**TASK DESCRIPTION**
Only the count is expected: the number of lines below that contain "Select".

(SUPPLIED INFORMATION)

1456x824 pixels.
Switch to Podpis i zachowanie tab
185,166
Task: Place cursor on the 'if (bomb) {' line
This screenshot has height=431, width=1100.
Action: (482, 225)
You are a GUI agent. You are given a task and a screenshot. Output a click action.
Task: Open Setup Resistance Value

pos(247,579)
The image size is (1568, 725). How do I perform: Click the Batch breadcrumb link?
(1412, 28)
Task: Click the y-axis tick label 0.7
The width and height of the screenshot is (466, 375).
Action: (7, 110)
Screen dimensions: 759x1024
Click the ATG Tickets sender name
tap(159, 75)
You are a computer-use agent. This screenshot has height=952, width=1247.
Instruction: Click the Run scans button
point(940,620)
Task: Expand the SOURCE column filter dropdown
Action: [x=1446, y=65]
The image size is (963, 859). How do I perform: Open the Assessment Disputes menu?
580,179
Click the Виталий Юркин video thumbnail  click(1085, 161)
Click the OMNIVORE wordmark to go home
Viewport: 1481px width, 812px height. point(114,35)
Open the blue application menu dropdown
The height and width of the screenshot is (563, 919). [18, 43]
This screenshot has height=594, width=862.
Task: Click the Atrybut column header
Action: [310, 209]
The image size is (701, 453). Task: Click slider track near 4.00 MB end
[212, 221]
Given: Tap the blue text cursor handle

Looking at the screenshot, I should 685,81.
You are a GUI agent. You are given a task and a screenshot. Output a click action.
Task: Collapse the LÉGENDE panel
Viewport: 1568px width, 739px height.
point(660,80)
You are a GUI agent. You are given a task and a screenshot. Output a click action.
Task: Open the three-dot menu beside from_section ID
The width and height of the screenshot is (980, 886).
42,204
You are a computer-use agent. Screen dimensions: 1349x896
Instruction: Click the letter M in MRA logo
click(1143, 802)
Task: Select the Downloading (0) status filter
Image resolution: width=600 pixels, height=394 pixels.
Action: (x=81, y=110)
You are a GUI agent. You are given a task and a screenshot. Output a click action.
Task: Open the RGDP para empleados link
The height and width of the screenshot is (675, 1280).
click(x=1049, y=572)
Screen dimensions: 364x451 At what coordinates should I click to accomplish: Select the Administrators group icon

(End SUPPLIED INFORMATION)

**WRITTEN REPLY**
2